Accordingly, we can see that Williamson has it exactly backwards in regards to the supposed “dogmatism” of naturalism and the scientific spirit. For who is more dogmatic? The naturalistic who “dogmatically” proclaims the supernatural realm is an illusion based on the latest and greatest brain science, or the supernaturalist who proclaims he “just knows” the supernatural realm exists because he has faith in it? For this is the great advantage of naturalism: what it “dogmatically” proclaims to exist (the non-supernatural reality) is, in principle, discoverable or encounterable by means of our fleshy sensory apparatuses coupled with whatever tools we can harness, like the telescope or atom-smasher. In contrast, what supernaturalism dogmatically proclaims to exist is not, in principle, encounterable by such flesh for the supernatural is defined as being outside of time and space. Of course, supernaturalists often claim that supernatural entities do in fact interact with our world, but such claims cannot be brought into the respectable scientific arena of prediction and manipulation, so the claims are often left unprincipled and taken on faith. And of course, supernaturalists often report experiences of the supernatural. But in regards to explaining such experiences, it strikes me as obvious that brain science and evolutionary theory (including theories of cultural evolution) does a better job of accounting for why people believe their experiences of the supernatural are veridical. A better explanation than “the experiences are accurate” is that the brain is capable of causing hallucinations that are triggered by specific cultural contexts such as being raised in a religious environment where the interpretational framework of supernaturalism exists. It remains to be seen if a far-future atheistic society would interpret hallucinations in the same way as most people do now.
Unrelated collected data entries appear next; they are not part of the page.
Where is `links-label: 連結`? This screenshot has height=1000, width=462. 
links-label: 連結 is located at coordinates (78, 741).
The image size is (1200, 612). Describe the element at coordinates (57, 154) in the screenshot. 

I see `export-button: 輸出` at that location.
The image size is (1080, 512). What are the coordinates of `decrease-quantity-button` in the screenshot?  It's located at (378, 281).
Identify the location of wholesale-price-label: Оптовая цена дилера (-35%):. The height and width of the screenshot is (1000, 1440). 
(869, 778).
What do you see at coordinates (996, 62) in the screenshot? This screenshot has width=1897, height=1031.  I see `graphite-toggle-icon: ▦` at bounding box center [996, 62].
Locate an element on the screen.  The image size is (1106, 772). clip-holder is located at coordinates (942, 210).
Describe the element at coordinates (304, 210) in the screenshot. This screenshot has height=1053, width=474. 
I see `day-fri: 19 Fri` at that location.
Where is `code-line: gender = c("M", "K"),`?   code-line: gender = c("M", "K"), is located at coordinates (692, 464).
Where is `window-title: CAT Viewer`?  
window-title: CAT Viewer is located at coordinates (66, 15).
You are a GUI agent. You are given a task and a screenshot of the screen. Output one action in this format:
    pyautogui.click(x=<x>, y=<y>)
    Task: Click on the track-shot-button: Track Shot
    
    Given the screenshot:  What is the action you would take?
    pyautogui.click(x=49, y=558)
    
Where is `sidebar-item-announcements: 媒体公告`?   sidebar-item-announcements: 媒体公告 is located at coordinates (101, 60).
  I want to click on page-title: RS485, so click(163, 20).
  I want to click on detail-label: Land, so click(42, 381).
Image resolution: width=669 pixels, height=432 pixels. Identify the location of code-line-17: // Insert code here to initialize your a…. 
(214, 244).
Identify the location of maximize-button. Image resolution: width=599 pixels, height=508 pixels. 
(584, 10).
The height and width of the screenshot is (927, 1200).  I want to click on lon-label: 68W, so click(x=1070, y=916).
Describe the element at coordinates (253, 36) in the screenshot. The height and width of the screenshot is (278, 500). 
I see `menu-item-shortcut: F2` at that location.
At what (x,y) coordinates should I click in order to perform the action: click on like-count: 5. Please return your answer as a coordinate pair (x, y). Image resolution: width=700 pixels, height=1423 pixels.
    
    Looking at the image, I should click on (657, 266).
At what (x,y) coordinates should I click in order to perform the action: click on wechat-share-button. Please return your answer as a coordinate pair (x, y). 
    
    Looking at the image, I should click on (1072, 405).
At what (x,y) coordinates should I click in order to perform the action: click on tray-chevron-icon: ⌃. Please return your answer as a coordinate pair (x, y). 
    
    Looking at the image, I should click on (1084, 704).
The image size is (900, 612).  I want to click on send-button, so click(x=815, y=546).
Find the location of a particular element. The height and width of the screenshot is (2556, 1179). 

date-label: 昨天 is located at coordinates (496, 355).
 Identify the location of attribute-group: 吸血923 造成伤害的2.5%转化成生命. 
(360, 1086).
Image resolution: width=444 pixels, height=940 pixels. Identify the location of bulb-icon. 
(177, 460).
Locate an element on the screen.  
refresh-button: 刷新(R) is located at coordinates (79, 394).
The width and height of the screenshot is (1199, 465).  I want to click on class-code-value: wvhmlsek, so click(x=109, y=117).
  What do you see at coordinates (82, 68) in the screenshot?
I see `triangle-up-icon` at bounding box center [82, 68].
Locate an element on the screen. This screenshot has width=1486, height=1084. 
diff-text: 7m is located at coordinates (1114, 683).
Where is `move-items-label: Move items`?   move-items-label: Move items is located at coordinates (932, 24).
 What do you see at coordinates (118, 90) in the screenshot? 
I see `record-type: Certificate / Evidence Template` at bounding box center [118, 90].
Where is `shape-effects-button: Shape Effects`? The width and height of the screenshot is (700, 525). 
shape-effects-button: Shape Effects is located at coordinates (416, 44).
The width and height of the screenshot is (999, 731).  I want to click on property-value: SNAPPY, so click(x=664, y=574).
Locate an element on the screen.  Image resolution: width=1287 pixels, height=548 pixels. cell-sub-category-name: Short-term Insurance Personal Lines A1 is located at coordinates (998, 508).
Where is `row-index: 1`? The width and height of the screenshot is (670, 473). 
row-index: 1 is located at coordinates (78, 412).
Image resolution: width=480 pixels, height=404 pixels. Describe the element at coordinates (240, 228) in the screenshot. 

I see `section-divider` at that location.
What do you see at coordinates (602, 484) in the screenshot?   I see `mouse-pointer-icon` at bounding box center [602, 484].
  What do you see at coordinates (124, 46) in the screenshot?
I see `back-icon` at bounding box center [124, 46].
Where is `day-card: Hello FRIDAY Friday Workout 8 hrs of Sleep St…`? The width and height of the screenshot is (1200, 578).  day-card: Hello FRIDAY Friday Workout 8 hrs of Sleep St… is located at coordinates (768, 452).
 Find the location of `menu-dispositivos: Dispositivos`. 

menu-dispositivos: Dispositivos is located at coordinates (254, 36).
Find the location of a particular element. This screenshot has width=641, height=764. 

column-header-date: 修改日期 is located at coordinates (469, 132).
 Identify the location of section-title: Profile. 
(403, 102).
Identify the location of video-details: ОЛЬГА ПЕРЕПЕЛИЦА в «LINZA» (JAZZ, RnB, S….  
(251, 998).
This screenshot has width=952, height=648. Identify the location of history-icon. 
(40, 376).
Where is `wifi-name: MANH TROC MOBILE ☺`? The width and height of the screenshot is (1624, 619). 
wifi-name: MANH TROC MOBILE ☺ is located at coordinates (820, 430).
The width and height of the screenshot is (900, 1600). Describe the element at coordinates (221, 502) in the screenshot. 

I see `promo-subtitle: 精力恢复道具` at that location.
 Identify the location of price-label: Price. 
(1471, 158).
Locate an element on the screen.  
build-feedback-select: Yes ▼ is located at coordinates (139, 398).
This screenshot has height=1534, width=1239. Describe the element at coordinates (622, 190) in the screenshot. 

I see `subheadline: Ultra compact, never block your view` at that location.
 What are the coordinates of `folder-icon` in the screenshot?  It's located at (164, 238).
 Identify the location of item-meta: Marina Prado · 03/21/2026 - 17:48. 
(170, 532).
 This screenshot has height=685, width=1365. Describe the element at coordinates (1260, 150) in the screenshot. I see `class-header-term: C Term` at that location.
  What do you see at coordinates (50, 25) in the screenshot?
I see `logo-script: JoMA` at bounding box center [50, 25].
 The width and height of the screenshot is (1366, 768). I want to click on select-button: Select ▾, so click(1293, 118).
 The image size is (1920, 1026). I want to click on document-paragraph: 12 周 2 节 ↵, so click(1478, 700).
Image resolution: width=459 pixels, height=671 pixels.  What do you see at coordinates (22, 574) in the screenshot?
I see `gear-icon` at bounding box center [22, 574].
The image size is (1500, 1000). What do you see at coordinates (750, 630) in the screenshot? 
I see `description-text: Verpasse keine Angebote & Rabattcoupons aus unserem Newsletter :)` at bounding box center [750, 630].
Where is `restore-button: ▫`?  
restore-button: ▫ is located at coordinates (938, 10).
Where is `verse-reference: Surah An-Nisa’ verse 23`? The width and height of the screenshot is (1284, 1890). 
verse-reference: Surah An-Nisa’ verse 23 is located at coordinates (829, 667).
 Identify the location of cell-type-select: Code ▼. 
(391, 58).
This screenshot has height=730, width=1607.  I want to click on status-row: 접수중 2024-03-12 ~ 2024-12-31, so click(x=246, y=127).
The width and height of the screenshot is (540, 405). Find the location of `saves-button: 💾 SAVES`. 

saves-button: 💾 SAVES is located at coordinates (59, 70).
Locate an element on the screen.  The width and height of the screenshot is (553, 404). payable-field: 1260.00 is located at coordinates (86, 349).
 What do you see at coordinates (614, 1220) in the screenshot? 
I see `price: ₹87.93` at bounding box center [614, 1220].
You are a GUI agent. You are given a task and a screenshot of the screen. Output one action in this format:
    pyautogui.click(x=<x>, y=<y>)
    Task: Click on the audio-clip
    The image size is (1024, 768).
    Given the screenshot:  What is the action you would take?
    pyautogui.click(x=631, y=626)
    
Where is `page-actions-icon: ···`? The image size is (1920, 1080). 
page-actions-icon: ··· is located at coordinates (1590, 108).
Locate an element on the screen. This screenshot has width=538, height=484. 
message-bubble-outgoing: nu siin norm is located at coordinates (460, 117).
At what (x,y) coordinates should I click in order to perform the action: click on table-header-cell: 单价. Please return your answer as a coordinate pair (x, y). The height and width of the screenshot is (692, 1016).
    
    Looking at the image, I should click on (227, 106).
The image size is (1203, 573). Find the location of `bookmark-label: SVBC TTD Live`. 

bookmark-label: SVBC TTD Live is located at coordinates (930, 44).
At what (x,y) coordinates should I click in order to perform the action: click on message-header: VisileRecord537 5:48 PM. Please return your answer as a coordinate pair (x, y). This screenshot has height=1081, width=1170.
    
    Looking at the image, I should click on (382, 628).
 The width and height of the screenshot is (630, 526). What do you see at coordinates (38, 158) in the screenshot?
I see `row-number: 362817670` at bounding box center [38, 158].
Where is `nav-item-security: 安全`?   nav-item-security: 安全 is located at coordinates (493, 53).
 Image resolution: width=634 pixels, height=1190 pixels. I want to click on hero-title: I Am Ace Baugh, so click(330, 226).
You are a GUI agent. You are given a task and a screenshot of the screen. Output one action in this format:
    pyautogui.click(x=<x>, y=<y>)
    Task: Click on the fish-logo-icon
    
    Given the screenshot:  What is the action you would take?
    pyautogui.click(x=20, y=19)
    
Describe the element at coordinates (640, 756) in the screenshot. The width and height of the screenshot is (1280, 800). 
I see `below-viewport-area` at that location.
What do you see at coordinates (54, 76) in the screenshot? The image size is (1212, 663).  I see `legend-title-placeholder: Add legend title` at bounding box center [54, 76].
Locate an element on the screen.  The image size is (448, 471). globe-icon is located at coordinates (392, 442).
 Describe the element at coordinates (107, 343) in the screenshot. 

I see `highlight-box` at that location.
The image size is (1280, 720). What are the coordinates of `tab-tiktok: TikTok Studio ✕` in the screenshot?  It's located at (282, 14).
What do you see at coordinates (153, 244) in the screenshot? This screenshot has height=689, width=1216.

In conclusion, I have attempted to argue that Williamson is wrong to claim naturalism’s most basic claim is about the hypothetico-deductive method being the only method of inquiry. Instead, naturalism’s most basic claim is that the supernatural realm implicitly and explicitly assumed to exist by religious people throughout history is in fact, fictive. All that exists is the natural world. But naturalism as a basic thesis makes no claims about about (1) what the natural world is most fundamentally or (2) what the best method(s) for inquiring about that world are. Both of these questions need not be completely resolved in order for us to see that supernaturalism (the only true opponent of naturalism) is intellectually bankrupt.